> [Exercise directions]: In the listing below, locate the line containing "The height and width of the screenshot is (516, 723)." and the line containing "Given: Click red rank 3 badge at 861 670,00". Output both of them and every line between, exactly as written, and nothing more.

> [Material provided]:

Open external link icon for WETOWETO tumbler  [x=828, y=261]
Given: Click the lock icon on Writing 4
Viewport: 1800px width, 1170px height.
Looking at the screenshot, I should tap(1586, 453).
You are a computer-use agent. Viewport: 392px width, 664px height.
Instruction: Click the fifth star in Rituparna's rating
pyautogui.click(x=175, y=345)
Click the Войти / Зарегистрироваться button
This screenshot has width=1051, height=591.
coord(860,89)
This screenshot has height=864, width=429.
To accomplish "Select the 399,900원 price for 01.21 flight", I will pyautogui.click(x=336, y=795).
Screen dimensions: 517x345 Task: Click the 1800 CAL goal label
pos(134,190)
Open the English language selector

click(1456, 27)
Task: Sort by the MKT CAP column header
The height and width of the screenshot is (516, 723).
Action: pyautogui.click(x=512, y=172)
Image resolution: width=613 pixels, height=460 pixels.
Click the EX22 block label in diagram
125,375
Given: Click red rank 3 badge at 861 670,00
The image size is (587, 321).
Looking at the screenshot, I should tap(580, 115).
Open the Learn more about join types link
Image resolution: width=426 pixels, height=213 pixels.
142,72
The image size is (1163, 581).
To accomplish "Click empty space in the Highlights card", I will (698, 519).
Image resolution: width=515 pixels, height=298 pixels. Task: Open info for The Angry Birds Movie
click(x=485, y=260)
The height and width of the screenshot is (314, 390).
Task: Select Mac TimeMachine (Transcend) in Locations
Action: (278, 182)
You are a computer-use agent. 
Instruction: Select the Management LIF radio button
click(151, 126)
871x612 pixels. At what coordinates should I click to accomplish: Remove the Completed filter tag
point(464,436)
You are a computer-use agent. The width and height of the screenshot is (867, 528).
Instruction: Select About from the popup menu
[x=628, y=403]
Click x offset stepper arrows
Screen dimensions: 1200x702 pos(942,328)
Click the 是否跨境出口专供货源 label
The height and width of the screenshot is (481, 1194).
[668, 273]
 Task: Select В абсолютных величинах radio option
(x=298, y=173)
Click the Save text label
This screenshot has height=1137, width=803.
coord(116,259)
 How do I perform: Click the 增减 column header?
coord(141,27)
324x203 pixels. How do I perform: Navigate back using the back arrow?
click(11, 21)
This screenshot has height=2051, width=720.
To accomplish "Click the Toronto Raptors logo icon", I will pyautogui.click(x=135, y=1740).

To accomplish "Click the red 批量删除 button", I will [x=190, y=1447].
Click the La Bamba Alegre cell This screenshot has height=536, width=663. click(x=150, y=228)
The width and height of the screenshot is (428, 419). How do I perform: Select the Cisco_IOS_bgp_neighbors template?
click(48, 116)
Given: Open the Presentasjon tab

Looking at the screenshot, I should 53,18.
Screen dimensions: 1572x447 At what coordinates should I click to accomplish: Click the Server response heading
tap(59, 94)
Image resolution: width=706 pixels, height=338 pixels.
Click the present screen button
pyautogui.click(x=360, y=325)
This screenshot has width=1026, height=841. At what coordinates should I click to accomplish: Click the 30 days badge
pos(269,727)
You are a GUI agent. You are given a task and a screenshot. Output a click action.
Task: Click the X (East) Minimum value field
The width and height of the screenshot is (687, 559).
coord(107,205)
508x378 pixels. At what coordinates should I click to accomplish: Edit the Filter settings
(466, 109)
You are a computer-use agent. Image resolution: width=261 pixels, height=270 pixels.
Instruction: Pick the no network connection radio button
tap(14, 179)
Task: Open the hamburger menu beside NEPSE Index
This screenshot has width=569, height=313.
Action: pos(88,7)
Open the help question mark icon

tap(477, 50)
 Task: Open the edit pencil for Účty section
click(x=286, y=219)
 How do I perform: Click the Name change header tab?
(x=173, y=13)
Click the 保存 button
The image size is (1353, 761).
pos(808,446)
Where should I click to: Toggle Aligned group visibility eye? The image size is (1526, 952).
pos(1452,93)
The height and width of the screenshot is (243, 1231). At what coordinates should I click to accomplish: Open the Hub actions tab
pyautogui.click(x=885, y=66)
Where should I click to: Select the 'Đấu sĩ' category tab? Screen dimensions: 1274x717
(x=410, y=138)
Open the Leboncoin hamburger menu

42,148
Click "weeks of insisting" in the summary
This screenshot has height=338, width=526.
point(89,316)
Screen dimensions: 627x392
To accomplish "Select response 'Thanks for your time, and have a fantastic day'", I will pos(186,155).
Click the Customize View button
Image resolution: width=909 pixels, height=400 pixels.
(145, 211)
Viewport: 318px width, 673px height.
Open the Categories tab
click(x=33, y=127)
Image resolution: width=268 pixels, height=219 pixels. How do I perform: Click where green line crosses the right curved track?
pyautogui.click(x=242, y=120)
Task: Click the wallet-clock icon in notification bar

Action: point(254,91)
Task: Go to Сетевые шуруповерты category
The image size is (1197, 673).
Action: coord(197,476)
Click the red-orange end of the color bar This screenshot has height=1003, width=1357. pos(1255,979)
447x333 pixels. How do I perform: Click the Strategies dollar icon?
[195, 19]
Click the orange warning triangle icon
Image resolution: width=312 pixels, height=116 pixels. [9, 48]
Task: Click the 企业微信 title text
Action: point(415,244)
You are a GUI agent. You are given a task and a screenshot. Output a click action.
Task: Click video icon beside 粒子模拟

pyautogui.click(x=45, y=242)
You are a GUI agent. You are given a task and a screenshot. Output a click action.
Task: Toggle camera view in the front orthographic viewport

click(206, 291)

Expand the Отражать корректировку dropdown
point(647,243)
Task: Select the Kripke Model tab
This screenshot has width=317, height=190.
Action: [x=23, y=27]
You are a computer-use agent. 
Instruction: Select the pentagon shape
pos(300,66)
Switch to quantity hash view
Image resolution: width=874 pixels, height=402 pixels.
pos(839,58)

> [Answer to this exercise]:
The height and width of the screenshot is (516, 723).
Action: pyautogui.click(x=512, y=172)
Image resolution: width=613 pixels, height=460 pixels.
Click the EX22 block label in diagram
125,375
Given: Click red rank 3 badge at 861 670,00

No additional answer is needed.